-- start Document extract --

Zinc Caïus

by Barbra AustinBarbra Austin

Zinc Caïus   zinc caius

Entrecôte and filet de bar at Zinc Caïus.

Zinc Caïus
11, rue d’Armaillé, in the 17th Arrondissement.
01 44 09 05 10. Reservations recommended.
Lunch and dinner, Tues–Sat.

Zinc Caïus is the younger, smaller, less expensive offshoot of Caïus, the restaurant across the street where chef Jean-Marc Notelet dazzles diners with his use of exotic spices (for France, anyway) and unexpected combinations and techniques. At Zinc Caïus the fare is more straightforward, a pared-down bistro menu for neighborhood locals more than visiting foodies. Yet a meal here is just as memorable as one served by its sophisticated sibling, not because it’s complicated or ambitious, but because it’s so very good.

Everyone mentions the lentil salad with lardo di Colonnata (8 euros), and for good reason. Translucent white ribbons of cured pork fat are laid atop a bed of warm lentils with walnut dressing, where they just barely start to melt. The rest (of the melting, that is) happens in your mouth. It’s heavenly.

The house-made terrine of foie gras (12 euros) is a strong contender too, silky and unctuous with a sweet, hot, very pretty piment d’Espelette jam and a delicate pile of greens. The velouté du jour (8 euros) should not be easily dismissed; on my last visit it was the humble parsnip that played a starring role, crowned with a not-so-humble and very fragrant truffle emulsion.

Zinc Caïus   zinc caius 1

The house-made terrine of foie gras.

Main courses (14–20 euros) are a similar mix of tradition (a fine tartare, a well-seared entrecôte with potato purée) with more innovative elements. Alongside my crisp-skinned filet de bar (sea bass) were diced turnips—perhaps my least favorite vegetable—so deeply caramelized that at first I thought they were sweet potatoes. An odd timbale of yellow peppers and wild mushrooms accompanied my friend’s lamb chops, and it worked. The chops themselves had a fantastic crusty exterior encasing tender, moist meat.

-- end Document extract --
-- start Data excerpts --

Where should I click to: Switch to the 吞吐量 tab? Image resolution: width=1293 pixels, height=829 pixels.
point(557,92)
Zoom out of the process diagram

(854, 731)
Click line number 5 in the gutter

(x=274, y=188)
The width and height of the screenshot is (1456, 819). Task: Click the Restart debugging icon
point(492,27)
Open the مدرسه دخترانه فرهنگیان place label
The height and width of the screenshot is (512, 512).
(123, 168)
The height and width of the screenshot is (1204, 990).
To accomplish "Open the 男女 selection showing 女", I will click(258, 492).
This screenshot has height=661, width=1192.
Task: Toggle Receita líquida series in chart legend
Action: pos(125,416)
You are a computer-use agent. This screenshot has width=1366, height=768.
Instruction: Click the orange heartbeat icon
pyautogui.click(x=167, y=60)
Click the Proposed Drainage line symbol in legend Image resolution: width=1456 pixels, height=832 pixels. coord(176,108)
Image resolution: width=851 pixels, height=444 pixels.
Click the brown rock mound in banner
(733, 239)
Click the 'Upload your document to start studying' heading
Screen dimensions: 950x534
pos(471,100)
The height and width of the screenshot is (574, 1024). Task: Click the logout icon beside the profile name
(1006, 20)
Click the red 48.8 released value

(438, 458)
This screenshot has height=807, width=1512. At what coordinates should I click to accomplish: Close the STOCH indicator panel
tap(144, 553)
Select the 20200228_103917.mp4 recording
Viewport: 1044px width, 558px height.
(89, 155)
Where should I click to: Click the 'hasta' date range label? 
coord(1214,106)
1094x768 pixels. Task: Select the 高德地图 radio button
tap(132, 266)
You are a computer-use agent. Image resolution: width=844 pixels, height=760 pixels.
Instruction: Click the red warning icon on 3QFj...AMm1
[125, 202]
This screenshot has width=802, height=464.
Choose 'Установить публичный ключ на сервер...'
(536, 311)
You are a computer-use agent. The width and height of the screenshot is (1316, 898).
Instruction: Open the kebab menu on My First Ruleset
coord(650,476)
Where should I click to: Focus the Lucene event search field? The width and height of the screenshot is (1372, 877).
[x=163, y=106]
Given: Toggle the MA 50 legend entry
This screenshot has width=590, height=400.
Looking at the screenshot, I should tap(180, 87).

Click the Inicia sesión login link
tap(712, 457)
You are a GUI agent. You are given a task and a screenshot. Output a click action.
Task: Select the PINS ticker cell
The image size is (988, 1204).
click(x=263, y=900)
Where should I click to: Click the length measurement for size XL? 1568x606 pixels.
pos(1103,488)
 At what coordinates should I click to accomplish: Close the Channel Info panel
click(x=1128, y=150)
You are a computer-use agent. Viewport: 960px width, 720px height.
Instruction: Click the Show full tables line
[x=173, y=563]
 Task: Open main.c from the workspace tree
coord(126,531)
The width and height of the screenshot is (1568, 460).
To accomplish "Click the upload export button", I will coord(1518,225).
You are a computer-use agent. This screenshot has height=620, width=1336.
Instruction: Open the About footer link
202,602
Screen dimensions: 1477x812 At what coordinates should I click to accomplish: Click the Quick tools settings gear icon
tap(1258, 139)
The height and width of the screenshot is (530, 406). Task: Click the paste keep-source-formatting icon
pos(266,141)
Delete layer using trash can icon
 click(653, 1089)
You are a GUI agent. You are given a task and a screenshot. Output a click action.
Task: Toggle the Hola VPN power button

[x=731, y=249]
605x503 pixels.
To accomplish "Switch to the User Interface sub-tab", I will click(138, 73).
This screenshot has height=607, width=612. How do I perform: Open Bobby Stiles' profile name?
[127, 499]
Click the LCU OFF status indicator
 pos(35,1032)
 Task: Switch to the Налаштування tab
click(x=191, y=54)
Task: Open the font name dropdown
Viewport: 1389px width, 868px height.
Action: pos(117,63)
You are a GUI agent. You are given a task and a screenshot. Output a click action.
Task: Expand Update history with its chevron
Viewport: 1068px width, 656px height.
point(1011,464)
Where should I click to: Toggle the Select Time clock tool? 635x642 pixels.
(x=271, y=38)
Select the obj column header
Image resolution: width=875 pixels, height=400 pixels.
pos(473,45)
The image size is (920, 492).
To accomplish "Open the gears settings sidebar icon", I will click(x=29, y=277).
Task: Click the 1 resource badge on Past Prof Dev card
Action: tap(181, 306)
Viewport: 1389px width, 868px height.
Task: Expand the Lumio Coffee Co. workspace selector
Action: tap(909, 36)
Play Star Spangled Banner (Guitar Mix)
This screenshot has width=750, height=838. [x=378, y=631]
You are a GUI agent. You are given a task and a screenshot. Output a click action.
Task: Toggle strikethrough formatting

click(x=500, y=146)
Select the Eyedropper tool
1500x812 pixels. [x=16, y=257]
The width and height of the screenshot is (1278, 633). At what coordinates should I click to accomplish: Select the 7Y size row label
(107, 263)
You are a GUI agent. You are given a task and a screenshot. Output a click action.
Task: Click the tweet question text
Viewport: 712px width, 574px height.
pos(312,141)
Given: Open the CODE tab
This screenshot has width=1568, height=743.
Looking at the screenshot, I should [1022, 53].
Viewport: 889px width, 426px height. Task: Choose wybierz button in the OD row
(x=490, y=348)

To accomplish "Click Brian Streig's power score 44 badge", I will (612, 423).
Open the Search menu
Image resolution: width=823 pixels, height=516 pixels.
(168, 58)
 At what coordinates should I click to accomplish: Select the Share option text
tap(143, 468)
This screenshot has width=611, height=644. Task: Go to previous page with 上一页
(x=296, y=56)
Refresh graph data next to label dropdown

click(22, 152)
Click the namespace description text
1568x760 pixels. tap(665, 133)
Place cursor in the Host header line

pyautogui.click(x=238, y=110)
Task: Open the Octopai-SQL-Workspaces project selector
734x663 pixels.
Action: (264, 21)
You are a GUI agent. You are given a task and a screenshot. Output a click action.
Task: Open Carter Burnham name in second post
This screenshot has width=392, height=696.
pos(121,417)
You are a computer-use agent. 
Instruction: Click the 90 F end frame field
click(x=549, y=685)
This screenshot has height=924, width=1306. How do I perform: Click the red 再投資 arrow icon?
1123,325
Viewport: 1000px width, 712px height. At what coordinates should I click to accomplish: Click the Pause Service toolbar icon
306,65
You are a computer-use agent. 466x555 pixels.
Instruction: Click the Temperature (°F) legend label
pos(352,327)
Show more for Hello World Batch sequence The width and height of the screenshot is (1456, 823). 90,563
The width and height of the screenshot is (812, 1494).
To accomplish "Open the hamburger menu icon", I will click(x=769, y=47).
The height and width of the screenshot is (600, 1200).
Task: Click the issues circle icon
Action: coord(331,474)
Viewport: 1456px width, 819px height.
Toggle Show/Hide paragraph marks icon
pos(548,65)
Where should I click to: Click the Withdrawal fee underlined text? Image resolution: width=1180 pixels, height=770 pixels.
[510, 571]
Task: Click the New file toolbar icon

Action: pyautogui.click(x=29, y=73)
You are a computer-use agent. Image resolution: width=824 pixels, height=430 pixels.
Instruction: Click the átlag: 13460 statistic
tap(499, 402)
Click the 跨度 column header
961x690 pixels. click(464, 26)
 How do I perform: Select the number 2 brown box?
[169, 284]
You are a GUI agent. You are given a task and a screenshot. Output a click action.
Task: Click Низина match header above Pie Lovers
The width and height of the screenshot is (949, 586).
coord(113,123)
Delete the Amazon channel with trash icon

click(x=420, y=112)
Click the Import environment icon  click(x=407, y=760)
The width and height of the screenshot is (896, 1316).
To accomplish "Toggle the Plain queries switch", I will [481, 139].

-- end Data excerpts --

# What the task requires
Write down the part of the restaurant review starting at "Main courses (14–20" and ending at "tender, moist meat.", word for word.

# Written answer
Main courses (14–20 euros) are a similar mix of tradition (a fine tartare, a well-seared entrecôte with potato purée) with more innovative elements. Alongside my crisp-skinned filet de bar (sea bass) were diced turnips—perhaps my least favorite vegetable—so deeply caramelized that at first I thought they were sweet potatoes. An odd timbale of yellow peppers and wild mushrooms accompanied my friend’s lamb chops, and it worked. The chops themselves had a fantastic crusty exterior encasing tender, moist meat.